In California, the sun is so strong and the number of solar farms is so high, that, according to the US Energy Information Administration (EIA), electricity prices in the state have begun turning negative on the main power exchange.
On its website, the EIA said that following utility-scale solar farms growth by almost 50% in 2016, for a few hours on 11 March, solar made up a record 40% of the electricity sent to the grid in the California Independent System Operator’s (CAISO’s) territory.
But, according to Quartz website, negative wholesale prices do not translate into an unexpected windfall for consumers. The reason is retail prices are based on the average cost, meaning that consumers might receive somewhat cheaper electricity, not an actual payment due to prices becoming negative for a few hours.
“The large and growing amount of solar generation has occasionally driven power prices on the CAISO power exchange during late winter and early spring daylight hours to very low, and sometimes negative, prices,” the EIA said. “However, consumers in California continue to pay average retail electricity prices that are among the highest in the nation.”

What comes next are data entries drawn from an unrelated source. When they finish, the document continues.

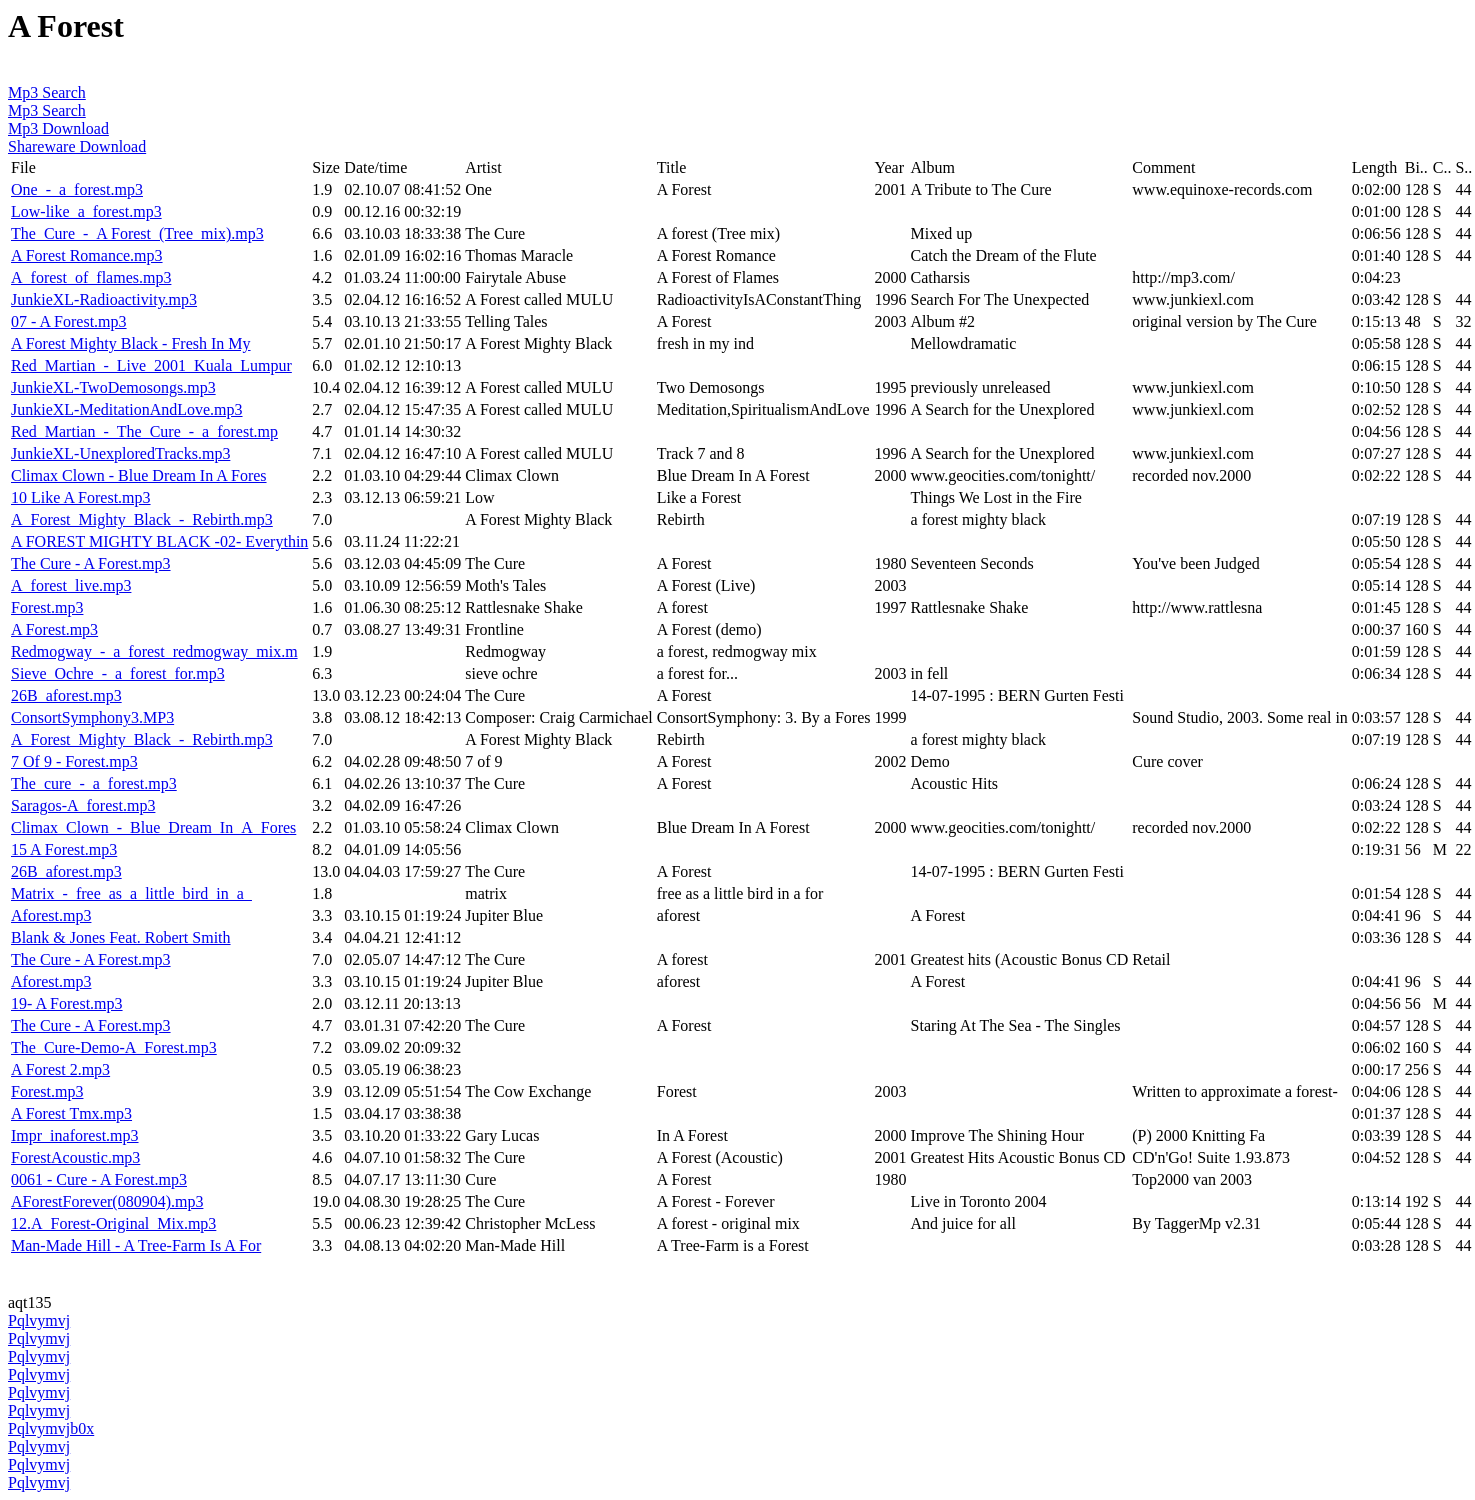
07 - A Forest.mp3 (69, 321)
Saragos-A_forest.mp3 (83, 805)
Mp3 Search (47, 92)
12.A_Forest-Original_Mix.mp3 (113, 1223)
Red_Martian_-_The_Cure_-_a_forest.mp (144, 431)
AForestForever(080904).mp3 (107, 1201)
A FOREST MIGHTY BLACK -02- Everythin (159, 541)
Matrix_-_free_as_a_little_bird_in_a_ (131, 893)
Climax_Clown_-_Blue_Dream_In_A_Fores (153, 827)
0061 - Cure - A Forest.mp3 (99, 1179)
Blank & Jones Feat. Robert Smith (121, 937)
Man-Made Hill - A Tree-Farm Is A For (136, 1245)
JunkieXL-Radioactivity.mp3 (104, 299)
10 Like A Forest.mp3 (81, 497)
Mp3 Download (58, 128)
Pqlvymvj (39, 1320)
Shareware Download (77, 146)
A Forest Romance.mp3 (87, 255)
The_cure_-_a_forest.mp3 (94, 783)
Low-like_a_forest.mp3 (86, 211)
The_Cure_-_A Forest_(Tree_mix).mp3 (137, 233)
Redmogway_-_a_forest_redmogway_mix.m (154, 651)
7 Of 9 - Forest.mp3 (74, 761)
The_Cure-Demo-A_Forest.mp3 (114, 1047)
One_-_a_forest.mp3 (77, 189)
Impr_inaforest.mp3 (75, 1135)
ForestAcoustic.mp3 (75, 1157)
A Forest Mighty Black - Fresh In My (131, 343)
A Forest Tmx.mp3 (71, 1113)
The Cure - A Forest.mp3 (91, 563)
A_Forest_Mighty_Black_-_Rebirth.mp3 (142, 519)
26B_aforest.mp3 (66, 695)
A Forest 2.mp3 (60, 1069)
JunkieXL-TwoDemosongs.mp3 (113, 387)
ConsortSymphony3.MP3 (92, 717)
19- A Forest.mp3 (67, 1003)
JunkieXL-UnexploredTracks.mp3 (120, 453)
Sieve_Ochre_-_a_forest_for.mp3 (118, 673)
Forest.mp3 (47, 607)
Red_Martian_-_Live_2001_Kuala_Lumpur (151, 365)
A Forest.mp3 (54, 629)
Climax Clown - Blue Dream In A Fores (139, 475)
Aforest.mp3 (51, 915)
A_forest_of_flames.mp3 (91, 277)
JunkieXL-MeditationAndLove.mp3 (127, 409)
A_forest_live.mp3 (71, 585)
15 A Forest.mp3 (64, 849)
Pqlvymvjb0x (51, 1428)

In the past few years, California’s solar capacity has grown quickly. It went from less than one gigawatt (GW) in 2007, to nearly 14GW in the past few years.
Too much electricity:
During this time of year, too much electricity could be produced around the middle of the day thanks to large amounts of sunlight and the relatively low demand.
The EIA said:
“Electricity demand in California tends to peak during the summer months. However, in late winter and early spring, demand is at its annual minimum, but solar output, while not at its highest, is increasing as the days grow longer and the sun gets higher in the sky.
“Although the sun is at a similar angle in September and October, electricity demand is still relatively high, leading to lower solar generation shares than seen in March.

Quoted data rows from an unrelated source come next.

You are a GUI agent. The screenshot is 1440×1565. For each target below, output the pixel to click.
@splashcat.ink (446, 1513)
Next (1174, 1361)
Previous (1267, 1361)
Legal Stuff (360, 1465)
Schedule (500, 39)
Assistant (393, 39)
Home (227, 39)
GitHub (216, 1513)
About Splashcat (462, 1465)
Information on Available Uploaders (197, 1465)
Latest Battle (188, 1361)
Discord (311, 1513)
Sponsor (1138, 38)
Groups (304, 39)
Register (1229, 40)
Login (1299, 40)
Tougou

“Consequently, power prices were substantially lower in March compared with other times of the year or even March of last year.
“In March, during the hours of 8am to 2pm, system average hourly prices were frequently at or below $0 per megawatthour.
“In contrast, average hourly prices in March 2013–15 during this time of day ranged from $14/MWh to $45/MWh.
“Negative prices usually result when generators with high shut-down or restart costs must compete with other generators to avoid operating below equipment minimum ratings or shutting down completely.”